==== INFORMATION GIVEN ====

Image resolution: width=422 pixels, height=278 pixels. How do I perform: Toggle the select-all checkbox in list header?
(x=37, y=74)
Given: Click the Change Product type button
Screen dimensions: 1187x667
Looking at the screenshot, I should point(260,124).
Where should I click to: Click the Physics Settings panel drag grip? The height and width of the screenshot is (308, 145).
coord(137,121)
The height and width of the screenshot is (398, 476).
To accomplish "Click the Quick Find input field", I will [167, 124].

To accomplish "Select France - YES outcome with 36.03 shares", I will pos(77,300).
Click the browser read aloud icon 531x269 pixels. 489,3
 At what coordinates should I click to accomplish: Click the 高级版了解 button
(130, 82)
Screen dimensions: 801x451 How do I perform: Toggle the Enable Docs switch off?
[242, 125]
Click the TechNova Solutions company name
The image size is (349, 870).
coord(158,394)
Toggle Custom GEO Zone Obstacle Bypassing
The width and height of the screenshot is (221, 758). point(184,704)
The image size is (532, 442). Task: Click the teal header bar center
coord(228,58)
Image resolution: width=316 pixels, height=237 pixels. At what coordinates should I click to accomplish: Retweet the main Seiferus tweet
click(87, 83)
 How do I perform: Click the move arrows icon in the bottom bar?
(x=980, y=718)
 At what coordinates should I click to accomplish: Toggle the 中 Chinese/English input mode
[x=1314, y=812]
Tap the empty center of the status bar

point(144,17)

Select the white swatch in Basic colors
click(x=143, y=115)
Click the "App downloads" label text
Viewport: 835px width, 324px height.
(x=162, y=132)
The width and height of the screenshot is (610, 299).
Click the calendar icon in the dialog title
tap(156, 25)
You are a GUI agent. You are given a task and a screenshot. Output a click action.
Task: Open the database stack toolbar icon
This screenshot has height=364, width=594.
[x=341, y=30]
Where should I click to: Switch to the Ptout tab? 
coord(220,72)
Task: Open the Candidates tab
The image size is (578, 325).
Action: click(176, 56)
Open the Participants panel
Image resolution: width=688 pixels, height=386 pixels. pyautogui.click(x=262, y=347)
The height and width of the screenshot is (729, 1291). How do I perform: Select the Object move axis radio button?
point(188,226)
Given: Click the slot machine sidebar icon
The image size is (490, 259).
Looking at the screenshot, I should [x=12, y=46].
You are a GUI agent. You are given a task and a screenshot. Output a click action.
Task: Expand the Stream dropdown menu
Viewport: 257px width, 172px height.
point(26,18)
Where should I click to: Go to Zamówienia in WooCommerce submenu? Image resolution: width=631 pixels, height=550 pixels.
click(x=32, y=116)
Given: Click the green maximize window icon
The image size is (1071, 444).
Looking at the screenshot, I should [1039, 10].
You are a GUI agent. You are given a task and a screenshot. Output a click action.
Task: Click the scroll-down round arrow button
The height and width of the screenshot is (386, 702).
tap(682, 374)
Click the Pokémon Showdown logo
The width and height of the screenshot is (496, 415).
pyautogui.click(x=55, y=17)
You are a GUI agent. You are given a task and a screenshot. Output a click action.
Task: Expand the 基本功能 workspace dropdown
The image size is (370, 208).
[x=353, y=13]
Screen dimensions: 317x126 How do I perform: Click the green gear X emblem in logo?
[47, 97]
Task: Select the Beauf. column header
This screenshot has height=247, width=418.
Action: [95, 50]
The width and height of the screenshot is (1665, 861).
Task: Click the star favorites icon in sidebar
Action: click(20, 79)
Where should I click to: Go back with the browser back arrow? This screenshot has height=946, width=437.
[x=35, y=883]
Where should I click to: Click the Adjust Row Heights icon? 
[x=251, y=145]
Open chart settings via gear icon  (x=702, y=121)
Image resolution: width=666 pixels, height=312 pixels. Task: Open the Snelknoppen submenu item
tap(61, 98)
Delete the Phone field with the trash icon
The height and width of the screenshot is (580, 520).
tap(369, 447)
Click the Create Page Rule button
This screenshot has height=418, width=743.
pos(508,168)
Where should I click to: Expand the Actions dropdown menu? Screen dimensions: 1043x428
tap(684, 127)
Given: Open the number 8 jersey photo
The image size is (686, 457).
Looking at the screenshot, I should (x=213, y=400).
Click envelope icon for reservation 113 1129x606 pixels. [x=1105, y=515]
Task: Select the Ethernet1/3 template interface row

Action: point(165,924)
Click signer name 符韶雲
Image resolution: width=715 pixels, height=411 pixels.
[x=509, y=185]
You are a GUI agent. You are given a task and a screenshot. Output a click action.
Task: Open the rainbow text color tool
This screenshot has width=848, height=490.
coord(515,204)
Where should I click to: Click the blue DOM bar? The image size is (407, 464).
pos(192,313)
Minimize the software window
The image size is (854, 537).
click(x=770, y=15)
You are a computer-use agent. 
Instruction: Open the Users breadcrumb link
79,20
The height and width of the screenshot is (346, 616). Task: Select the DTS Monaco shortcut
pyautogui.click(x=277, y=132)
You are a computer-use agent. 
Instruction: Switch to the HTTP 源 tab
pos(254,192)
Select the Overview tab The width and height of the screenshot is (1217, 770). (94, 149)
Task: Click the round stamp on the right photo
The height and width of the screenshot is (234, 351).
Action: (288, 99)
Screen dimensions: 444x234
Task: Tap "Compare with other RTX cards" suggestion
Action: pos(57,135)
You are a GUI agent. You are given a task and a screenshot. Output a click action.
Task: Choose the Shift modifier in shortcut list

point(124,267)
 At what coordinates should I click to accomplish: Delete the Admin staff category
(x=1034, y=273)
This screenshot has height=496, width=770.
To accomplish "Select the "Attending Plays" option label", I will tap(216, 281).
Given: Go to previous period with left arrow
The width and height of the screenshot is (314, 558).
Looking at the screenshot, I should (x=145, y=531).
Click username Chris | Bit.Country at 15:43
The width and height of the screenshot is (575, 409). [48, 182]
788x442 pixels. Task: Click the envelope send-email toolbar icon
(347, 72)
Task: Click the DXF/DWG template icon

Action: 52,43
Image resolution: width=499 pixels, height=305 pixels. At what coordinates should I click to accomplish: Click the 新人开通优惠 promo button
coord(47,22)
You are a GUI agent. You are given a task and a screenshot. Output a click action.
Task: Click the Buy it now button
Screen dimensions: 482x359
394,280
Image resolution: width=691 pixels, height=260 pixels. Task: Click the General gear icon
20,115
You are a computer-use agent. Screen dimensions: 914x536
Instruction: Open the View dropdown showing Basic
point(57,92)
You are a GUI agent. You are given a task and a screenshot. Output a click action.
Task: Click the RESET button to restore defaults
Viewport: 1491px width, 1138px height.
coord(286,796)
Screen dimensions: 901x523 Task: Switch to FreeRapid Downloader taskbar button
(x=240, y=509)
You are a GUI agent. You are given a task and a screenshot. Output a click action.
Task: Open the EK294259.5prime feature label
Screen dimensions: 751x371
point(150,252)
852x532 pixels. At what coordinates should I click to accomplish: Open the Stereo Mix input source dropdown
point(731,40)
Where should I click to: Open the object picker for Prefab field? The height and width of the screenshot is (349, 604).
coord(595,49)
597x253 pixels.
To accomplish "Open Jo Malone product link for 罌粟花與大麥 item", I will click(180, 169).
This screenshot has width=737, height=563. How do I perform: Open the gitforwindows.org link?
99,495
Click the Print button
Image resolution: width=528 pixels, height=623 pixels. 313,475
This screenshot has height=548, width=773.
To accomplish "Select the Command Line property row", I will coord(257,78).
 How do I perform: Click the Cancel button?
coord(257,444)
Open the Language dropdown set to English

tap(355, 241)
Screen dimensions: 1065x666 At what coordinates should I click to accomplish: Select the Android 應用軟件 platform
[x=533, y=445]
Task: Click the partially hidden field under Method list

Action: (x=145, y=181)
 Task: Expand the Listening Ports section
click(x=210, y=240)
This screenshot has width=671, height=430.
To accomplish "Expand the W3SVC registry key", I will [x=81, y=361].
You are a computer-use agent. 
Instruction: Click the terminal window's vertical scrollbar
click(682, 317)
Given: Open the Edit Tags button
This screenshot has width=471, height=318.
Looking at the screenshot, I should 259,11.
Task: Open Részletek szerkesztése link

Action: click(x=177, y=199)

====

TASK GOAL: When the string "round" appears in a line of the records above, that line is to be copied.

RESULT FOR THIS EXERCISE:
Task: Click the scroll-down round arrow button
Task: Click the round stamp on the right photo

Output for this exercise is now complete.